Writer’s Workshop: My Flower Bouquet

Mama’s Losin’ ItThis weeks writing prompt: What types of flowers would be in a bouquet that best describes you?

Of course I had to write for this prompt. I am surrounded by buckets of flowers every day. I have been for the last fifteen plus years, off and on. Miller’s Florist is like my second home. I started working there when I was in high school. I grew up there. I raised my first two babies there. I was lucky to be able to bring them to work with me.

But as I think of this prompt, it is hard. What flowers would best describe a bouquet about me?  

I design floral arrangements everyday. I could do it in my sleep. The flowers don’t always talk to me. They are my tools, part of the business. When you are around them everyday, you forget to notice each one’s uniqueness and individuality.

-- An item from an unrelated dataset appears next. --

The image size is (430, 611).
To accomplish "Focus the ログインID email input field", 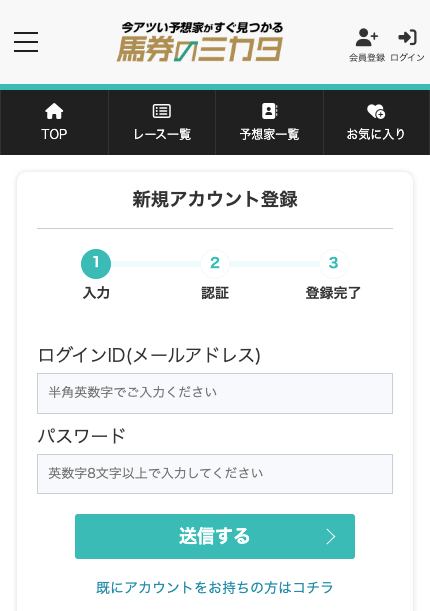I will coord(215,393).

So at work while I was thinking of this prompt, I started to pay more attention. The buds and blooms softly call my attention; soft and silvery lamonium, each million star of babies breath, weedy and wild solidago, daisies, carnations, lilies, roses, and that last hydrangea that is begging me to use it for a nice and expensive bouquet. Rose petals fold around each other like a perfect piece of artwork.

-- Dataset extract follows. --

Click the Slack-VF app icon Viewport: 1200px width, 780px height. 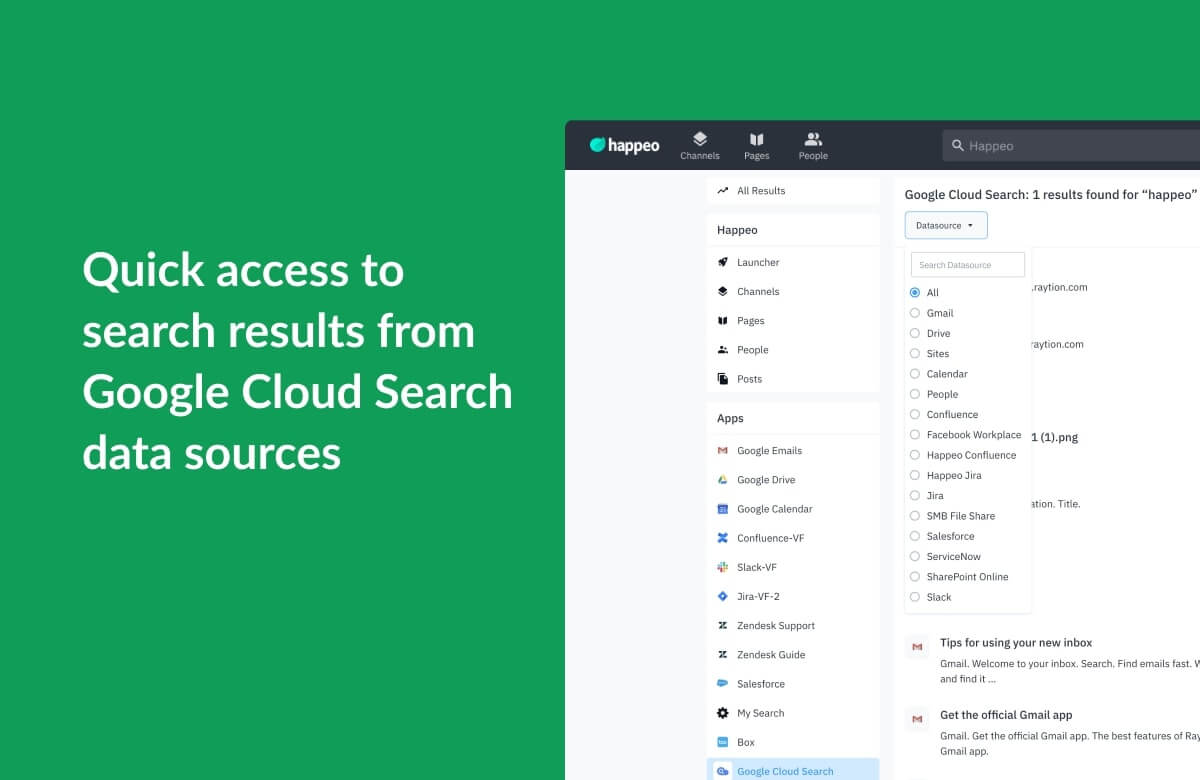(x=723, y=567)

They wait in the cooler, some of their heads tangled together, some of them standing in bunches, waiting to be grabbed, cut, and sent out.

A white larkspur leans in the green bucket, waiting to be included in a tall vase. Long viney buds fly away in crazy green spirals from its base. Maybe I can be a larkspur. I have lots of little ones surrounding me all of the time.  I’m not tall, but I’m skinny again (finally! three babies in two years takes a while to lose that weight). 

I asked Connie, What flowers do you think represent you? If you were a bouquet, what would be in it?”

“I love heather. That is one of my favorites,” she said. “I like lilies, too. They open up like arms for a hug. They are versatile. You can put them in an everyday arrangement or you can dress them up.”

“That is it,” we both said at the same time.

“Definitely you. You can fit in anywhere,” I laughed.

Hmmmm….what flowers are in my bouquet?

I am everything.

I am the droopy headed asters when I’m tired, but always with a sunny middle and smile.

I am big thick sunflowers standing in the sun. I have a strong and sturdy base.

I am zinnias that grow wild in my garden. I tend to go every which way in a flurry of color and excitement.

I am delicate violets who thrive in the light. I like lots of attention, but can be left alone on the window sill and thrive, just like these fuzzy leaved plants.

I am a venus fly trap who captures and makes its own food. I can make a meal (edible, but not delicious) out of just about anything.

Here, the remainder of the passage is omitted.